--- Written problem ---
Rewrite the rows starting with the line that contains "will [x=174, y=52]." and going on through the line that contains "Action: tap(180, 499)", substituting "Foreground segment button" for "Background segment button" and leaving everything else unchanged.

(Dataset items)
┌──

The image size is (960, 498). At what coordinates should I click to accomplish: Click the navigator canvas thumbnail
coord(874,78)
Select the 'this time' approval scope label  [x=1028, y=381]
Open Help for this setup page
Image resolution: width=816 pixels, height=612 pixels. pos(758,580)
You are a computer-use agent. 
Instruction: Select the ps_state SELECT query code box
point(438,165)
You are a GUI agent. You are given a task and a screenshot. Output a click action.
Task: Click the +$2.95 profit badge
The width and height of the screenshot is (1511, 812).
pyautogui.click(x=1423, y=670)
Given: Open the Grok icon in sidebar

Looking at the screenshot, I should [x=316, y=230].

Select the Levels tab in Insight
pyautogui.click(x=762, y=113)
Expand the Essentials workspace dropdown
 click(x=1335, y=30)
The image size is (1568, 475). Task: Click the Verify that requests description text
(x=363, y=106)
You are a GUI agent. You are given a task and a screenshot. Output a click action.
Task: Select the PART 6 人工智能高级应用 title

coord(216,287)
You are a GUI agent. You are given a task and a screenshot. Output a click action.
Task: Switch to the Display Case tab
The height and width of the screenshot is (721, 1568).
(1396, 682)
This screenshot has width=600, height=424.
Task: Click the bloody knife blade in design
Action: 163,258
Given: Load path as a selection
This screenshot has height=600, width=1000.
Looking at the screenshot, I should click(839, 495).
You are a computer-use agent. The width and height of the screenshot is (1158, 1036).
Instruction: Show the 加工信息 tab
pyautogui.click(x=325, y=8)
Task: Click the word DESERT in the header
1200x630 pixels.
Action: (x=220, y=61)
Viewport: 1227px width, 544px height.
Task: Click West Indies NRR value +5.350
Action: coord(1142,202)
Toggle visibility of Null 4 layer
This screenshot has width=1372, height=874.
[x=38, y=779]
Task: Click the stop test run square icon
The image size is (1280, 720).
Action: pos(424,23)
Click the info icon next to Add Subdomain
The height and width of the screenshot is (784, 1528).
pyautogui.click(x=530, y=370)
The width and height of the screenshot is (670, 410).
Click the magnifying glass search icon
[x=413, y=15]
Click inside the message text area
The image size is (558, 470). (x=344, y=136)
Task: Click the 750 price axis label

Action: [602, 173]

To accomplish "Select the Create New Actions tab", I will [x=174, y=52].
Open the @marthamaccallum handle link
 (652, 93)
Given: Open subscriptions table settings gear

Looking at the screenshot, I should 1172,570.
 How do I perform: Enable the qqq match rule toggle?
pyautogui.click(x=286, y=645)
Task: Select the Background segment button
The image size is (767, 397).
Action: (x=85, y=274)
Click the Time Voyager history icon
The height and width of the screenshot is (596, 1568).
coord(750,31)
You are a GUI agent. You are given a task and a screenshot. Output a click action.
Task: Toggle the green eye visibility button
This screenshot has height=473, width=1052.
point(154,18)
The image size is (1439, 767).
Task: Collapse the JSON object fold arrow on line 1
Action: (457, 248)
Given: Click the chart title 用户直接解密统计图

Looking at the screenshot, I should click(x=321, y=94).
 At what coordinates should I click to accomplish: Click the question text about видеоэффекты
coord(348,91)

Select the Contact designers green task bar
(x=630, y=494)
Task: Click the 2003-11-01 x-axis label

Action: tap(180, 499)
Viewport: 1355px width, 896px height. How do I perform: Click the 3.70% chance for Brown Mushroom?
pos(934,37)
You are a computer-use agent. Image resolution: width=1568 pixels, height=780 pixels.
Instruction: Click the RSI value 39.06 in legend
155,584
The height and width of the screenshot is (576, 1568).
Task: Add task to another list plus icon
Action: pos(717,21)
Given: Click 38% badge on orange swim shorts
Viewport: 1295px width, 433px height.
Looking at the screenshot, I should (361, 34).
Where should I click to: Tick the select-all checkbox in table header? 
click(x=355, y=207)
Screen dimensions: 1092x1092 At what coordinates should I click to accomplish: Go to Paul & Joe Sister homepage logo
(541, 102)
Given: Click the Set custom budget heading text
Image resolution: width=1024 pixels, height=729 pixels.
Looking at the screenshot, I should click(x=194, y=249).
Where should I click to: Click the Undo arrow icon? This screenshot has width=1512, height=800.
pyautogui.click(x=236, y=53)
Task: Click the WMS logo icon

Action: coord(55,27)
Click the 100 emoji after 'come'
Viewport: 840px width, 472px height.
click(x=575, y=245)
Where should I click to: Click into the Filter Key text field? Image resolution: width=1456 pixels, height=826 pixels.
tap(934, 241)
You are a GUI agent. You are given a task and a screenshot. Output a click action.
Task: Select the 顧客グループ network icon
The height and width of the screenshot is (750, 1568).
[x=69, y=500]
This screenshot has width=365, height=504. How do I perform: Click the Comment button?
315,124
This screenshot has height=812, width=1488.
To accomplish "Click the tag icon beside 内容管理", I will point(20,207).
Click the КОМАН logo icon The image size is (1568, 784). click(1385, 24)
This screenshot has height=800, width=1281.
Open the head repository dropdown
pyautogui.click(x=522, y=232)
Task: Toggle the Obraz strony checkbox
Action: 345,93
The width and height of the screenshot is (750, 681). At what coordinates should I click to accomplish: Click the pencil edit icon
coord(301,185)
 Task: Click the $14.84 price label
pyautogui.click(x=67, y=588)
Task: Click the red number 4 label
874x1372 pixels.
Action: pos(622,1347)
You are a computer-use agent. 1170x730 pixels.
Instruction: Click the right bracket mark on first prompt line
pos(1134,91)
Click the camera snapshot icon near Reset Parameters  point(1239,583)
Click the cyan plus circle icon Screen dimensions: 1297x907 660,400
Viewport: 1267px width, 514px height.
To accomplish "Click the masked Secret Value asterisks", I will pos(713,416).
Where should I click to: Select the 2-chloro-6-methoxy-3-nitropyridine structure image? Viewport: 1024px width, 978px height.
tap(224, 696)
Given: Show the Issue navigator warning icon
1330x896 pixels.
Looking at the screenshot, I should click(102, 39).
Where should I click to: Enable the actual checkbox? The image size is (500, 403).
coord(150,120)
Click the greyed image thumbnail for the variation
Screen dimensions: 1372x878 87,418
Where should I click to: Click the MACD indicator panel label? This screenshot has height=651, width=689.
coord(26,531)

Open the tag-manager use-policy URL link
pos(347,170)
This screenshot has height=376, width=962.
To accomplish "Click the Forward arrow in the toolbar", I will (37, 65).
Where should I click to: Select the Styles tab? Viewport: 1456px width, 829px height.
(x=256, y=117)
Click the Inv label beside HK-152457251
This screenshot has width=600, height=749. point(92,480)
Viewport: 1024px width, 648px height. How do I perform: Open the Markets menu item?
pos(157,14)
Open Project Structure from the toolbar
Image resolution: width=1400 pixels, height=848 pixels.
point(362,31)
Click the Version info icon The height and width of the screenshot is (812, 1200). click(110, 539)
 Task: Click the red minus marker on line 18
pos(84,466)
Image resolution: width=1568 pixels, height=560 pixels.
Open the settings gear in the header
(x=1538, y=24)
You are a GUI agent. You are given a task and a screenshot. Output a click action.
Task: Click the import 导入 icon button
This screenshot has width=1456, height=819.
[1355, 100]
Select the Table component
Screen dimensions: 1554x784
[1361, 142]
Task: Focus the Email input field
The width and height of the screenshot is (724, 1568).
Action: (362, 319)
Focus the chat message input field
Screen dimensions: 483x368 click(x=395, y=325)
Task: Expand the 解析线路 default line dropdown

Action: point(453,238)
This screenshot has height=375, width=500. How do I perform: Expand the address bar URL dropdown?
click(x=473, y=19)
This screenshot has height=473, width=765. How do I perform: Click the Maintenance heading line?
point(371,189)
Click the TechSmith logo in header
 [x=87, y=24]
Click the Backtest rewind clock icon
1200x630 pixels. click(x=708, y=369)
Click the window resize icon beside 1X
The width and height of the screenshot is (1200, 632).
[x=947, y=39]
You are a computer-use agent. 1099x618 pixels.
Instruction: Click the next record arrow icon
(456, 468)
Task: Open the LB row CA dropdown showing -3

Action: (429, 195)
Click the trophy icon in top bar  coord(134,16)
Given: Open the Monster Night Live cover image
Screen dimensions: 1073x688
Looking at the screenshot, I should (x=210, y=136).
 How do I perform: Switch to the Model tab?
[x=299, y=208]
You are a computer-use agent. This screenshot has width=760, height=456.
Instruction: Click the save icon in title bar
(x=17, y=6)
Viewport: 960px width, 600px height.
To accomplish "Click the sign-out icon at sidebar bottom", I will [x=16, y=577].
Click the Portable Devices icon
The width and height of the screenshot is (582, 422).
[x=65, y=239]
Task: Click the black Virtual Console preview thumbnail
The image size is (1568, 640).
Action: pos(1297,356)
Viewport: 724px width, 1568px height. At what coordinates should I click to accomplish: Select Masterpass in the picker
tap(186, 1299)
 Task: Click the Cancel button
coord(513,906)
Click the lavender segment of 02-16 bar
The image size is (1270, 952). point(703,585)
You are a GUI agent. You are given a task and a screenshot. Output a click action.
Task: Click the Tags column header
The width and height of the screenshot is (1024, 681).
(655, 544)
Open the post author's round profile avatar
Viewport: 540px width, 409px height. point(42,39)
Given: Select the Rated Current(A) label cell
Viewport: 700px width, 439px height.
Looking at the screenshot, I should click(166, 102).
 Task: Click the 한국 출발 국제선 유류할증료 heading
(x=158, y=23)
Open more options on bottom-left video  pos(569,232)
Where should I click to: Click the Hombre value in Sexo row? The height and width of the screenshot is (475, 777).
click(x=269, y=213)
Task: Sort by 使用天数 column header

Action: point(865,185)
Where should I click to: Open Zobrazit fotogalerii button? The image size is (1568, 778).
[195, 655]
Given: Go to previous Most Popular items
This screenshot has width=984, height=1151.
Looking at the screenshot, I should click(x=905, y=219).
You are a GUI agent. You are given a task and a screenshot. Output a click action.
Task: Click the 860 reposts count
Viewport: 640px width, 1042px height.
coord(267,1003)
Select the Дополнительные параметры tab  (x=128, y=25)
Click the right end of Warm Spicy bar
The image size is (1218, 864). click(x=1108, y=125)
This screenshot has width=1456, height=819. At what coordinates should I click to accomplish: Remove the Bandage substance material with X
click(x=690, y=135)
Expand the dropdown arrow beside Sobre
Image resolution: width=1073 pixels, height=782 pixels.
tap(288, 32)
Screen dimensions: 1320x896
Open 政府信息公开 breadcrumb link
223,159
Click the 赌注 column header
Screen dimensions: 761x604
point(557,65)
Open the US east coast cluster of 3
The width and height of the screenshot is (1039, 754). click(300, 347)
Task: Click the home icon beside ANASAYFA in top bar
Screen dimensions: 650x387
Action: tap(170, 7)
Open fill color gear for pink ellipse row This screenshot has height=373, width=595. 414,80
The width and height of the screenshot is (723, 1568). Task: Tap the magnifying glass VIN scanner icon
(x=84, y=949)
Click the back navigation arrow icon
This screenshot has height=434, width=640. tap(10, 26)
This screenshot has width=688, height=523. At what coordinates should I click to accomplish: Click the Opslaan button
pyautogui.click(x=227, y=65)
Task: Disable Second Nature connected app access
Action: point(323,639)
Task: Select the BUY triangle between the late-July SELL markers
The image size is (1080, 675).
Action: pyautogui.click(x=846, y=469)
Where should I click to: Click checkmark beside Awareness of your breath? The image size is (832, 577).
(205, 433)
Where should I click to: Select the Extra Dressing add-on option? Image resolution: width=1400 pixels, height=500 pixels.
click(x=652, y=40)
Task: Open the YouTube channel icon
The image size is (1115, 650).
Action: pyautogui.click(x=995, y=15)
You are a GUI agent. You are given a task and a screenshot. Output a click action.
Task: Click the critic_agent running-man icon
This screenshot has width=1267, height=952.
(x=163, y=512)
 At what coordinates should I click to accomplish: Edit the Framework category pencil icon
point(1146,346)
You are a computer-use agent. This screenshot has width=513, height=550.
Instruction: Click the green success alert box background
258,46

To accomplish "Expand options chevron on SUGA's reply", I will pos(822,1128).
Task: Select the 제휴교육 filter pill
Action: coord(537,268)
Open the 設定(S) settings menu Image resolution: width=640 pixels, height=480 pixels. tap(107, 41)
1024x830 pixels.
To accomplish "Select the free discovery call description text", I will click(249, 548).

└──

--- Exercise result ---
To accomplish "Select the Create New Actions tab", I will [x=174, y=52].
Open the @marthamaccallum handle link
 (652, 93)
Given: Open subscriptions table settings gear

Looking at the screenshot, I should 1172,570.
 How do I perform: Enable the qqq match rule toggle?
pyautogui.click(x=286, y=645)
Task: Select the Foreground segment button
The image size is (767, 397).
Action: (x=85, y=274)
Click the Time Voyager history icon
The height and width of the screenshot is (596, 1568).
coord(750,31)
You are a GUI agent. You are given a task and a screenshot. Output a click action.
Task: Toggle the green eye visibility button
This screenshot has height=473, width=1052.
point(154,18)
The image size is (1439, 767).
Task: Collapse the JSON object fold arrow on line 1
Action: (457, 248)
Given: Click the chart title 用户直接解密统计图

Looking at the screenshot, I should click(x=321, y=94).
 At what coordinates should I click to accomplish: Click the question text about видеоэффекты
coord(348,91)

Select the Contact designers green task bar
(x=630, y=494)
Task: Click the 2003-11-01 x-axis label

Action: tap(180, 499)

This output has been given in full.